**TASK INSTRUCTIONS**
Beginning with the first line, please repeat the entries exactly and end on the line that contains "Task: Print results with the printer icon".

**PROVIDED INFORMATION**
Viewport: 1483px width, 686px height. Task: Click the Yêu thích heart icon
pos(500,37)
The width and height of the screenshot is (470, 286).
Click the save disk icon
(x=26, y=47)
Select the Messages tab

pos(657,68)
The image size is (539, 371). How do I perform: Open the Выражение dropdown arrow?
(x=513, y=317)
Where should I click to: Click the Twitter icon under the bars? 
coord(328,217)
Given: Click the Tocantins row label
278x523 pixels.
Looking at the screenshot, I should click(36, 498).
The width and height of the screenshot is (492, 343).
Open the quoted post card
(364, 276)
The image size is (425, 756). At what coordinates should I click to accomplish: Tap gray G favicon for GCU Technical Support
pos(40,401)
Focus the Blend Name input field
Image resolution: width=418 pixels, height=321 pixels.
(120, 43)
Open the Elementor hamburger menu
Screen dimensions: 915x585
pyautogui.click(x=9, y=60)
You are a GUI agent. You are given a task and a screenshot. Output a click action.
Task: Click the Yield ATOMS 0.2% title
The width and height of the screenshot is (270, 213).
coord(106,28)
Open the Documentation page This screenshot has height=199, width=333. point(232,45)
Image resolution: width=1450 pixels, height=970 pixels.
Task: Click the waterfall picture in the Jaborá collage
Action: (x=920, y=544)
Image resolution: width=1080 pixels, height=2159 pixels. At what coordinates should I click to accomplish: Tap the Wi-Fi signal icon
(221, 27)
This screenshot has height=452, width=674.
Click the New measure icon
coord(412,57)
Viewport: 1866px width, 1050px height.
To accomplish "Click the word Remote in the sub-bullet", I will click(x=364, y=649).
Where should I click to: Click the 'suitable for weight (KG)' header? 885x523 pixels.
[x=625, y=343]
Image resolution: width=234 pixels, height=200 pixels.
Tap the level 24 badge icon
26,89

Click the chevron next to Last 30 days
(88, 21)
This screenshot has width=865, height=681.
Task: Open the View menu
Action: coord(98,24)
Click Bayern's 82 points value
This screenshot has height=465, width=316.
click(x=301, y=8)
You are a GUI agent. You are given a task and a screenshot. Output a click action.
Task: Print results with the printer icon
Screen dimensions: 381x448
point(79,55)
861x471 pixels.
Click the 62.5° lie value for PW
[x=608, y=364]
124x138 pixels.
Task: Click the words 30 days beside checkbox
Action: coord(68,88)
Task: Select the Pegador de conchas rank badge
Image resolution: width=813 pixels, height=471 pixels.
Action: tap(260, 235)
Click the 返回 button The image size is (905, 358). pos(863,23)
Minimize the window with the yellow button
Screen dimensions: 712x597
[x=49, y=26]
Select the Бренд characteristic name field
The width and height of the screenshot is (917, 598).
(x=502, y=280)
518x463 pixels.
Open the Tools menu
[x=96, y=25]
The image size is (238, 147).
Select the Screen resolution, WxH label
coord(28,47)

**TASK SOLUTION**
Viewport: 1483px width, 686px height. Task: Click the Yêu thích heart icon
pos(500,37)
The width and height of the screenshot is (470, 286).
Click the save disk icon
(x=26, y=47)
Select the Messages tab

pos(657,68)
The image size is (539, 371). How do I perform: Open the Выражение dropdown arrow?
(x=513, y=317)
Where should I click to: Click the Twitter icon under the bars? 
coord(328,217)
Given: Click the Tocantins row label
278x523 pixels.
Looking at the screenshot, I should click(36, 498).
The width and height of the screenshot is (492, 343).
Open the quoted post card
(364, 276)
The image size is (425, 756). At what coordinates should I click to accomplish: Tap gray G favicon for GCU Technical Support
pos(40,401)
Focus the Blend Name input field
Image resolution: width=418 pixels, height=321 pixels.
(120, 43)
Open the Elementor hamburger menu
Screen dimensions: 915x585
pyautogui.click(x=9, y=60)
You are a GUI agent. You are given a task and a screenshot. Output a click action.
Task: Click the Yield ATOMS 0.2% title
The width and height of the screenshot is (270, 213).
coord(106,28)
Open the Documentation page This screenshot has height=199, width=333. point(232,45)
Image resolution: width=1450 pixels, height=970 pixels.
Task: Click the waterfall picture in the Jaborá collage
Action: (x=920, y=544)
Image resolution: width=1080 pixels, height=2159 pixels. At what coordinates should I click to accomplish: Tap the Wi-Fi signal icon
(221, 27)
This screenshot has height=452, width=674.
Click the New measure icon
coord(412,57)
Viewport: 1866px width, 1050px height.
To accomplish "Click the word Remote in the sub-bullet", I will click(x=364, y=649).
Where should I click to: Click the 'suitable for weight (KG)' header? 885x523 pixels.
[x=625, y=343]
Image resolution: width=234 pixels, height=200 pixels.
Tap the level 24 badge icon
26,89

Click the chevron next to Last 30 days
(88, 21)
This screenshot has width=865, height=681.
Task: Open the View menu
Action: coord(98,24)
Click Bayern's 82 points value
This screenshot has height=465, width=316.
click(x=301, y=8)
You are a GUI agent. You are given a task and a screenshot. Output a click action.
Task: Print results with the printer icon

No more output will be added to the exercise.